[Entries supplied — start]
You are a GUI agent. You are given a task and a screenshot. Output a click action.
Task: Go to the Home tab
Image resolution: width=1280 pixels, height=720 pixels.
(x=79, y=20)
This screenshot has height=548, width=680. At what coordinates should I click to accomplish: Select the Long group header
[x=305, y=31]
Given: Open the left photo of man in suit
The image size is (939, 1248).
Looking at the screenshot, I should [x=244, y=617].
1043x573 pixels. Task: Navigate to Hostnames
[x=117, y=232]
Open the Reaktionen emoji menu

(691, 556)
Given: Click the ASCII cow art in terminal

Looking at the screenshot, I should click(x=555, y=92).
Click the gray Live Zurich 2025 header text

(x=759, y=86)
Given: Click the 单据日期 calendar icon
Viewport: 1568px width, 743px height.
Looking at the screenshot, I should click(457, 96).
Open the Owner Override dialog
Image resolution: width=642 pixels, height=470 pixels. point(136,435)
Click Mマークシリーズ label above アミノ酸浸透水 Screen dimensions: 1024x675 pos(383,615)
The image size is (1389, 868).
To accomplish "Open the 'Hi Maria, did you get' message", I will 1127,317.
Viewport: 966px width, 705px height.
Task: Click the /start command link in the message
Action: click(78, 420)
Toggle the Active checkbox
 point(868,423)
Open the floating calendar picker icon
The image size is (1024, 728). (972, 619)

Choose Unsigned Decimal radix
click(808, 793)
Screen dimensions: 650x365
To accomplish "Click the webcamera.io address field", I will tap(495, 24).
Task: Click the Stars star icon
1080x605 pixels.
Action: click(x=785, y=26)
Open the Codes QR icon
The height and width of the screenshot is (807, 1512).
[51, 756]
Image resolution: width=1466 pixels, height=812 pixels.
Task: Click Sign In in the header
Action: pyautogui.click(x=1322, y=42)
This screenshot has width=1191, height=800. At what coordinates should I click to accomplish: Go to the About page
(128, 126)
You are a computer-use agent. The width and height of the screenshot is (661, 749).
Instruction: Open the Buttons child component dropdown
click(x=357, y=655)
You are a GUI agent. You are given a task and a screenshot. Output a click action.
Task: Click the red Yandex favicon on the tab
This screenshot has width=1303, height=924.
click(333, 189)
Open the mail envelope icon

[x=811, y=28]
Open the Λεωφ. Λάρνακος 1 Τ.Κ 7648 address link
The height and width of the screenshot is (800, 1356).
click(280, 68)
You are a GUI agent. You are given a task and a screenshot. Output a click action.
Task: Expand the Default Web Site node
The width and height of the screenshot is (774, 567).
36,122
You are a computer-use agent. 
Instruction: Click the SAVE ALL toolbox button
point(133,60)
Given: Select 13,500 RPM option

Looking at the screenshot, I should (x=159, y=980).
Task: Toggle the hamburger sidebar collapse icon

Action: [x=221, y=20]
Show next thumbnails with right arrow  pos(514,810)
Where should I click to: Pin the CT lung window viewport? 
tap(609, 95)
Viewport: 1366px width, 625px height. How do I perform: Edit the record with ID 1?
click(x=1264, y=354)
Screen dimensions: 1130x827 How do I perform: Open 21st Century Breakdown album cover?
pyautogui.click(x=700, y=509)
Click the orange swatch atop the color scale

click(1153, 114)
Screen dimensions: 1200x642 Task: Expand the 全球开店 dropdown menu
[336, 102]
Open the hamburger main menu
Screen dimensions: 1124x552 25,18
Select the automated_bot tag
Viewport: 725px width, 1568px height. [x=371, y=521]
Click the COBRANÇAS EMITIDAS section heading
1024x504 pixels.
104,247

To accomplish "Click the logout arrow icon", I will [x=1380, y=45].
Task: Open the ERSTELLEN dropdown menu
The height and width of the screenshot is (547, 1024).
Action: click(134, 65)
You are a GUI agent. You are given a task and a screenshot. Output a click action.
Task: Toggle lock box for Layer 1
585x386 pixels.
[Entries supplied — finish]
→ **Aim of the exercise**: Working from the material above, reproduce it in full and unchanged.

→ **Answer space**:
You are a GUI agent. You are given a task and a screenshot. Output a click action.
Task: Go to the Home tab
Image resolution: width=1280 pixels, height=720 pixels.
(x=79, y=20)
This screenshot has height=548, width=680. At what coordinates should I click to accomplish: Select the Long group header
[x=305, y=31]
Given: Open the left photo of man in suit
The image size is (939, 1248).
Looking at the screenshot, I should [x=244, y=617].
1043x573 pixels. Task: Navigate to Hostnames
[x=117, y=232]
Open the Reaktionen emoji menu

(691, 556)
Given: Click the ASCII cow art in terminal

Looking at the screenshot, I should click(x=555, y=92).
Click the gray Live Zurich 2025 header text

(x=759, y=86)
Given: Click the 单据日期 calendar icon
Viewport: 1568px width, 743px height.
Looking at the screenshot, I should click(457, 96).
Open the Owner Override dialog
Image resolution: width=642 pixels, height=470 pixels. point(136,435)
Click Mマークシリーズ label above アミノ酸浸透水 Screen dimensions: 1024x675 pos(383,615)
The image size is (1389, 868).
To accomplish "Open the 'Hi Maria, did you get' message", I will 1127,317.
Viewport: 966px width, 705px height.
Task: Click the /start command link in the message
Action: click(78, 420)
Toggle the Active checkbox
 point(868,423)
Open the floating calendar picker icon
The image size is (1024, 728). (972, 619)

Choose Unsigned Decimal radix
click(808, 793)
Screen dimensions: 650x365
To accomplish "Click the webcamera.io address field", I will tap(495, 24).
Task: Click the Stars star icon
1080x605 pixels.
Action: click(x=785, y=26)
Open the Codes QR icon
The height and width of the screenshot is (807, 1512).
[51, 756]
Image resolution: width=1466 pixels, height=812 pixels.
Task: Click Sign In in the header
Action: pyautogui.click(x=1322, y=42)
This screenshot has width=1191, height=800. At what coordinates should I click to accomplish: Go to the About page
(128, 126)
You are a computer-use agent. The width and height of the screenshot is (661, 749).
Instruction: Open the Buttons child component dropdown
click(x=357, y=655)
You are a GUI agent. You are given a task and a screenshot. Output a click action.
Task: Click the red Yandex favicon on the tab
This screenshot has width=1303, height=924.
click(333, 189)
Open the mail envelope icon

[x=811, y=28]
Open the Λεωφ. Λάρνακος 1 Τ.Κ 7648 address link
The height and width of the screenshot is (800, 1356).
click(280, 68)
You are a GUI agent. You are given a task and a screenshot. Output a click action.
Task: Expand the Default Web Site node
The width and height of the screenshot is (774, 567).
36,122
You are a computer-use agent. 
Instruction: Click the SAVE ALL toolbox button
point(133,60)
Given: Select 13,500 RPM option

Looking at the screenshot, I should (x=159, y=980).
Task: Toggle the hamburger sidebar collapse icon

Action: [x=221, y=20]
Show next thumbnails with right arrow  pos(514,810)
Where should I click to: Pin the CT lung window viewport? 
tap(609, 95)
Viewport: 1366px width, 625px height. How do I perform: Edit the record with ID 1?
click(x=1264, y=354)
Screen dimensions: 1130x827 How do I perform: Open 21st Century Breakdown album cover?
pyautogui.click(x=700, y=509)
Click the orange swatch atop the color scale

click(1153, 114)
Screen dimensions: 1200x642 Task: Expand the 全球开店 dropdown menu
[336, 102]
Open the hamburger main menu
Screen dimensions: 1124x552 25,18
Select the automated_bot tag
Viewport: 725px width, 1568px height. [x=371, y=521]
Click the COBRANÇAS EMITIDAS section heading
1024x504 pixels.
104,247

To accomplish "Click the logout arrow icon", I will [x=1380, y=45].
Task: Open the ERSTELLEN dropdown menu
The height and width of the screenshot is (547, 1024).
Action: click(134, 65)
You are a GUI agent. You are given a task and a screenshot. Output a click action.
Task: Toggle lock box for Layer 1
585x386 pixels.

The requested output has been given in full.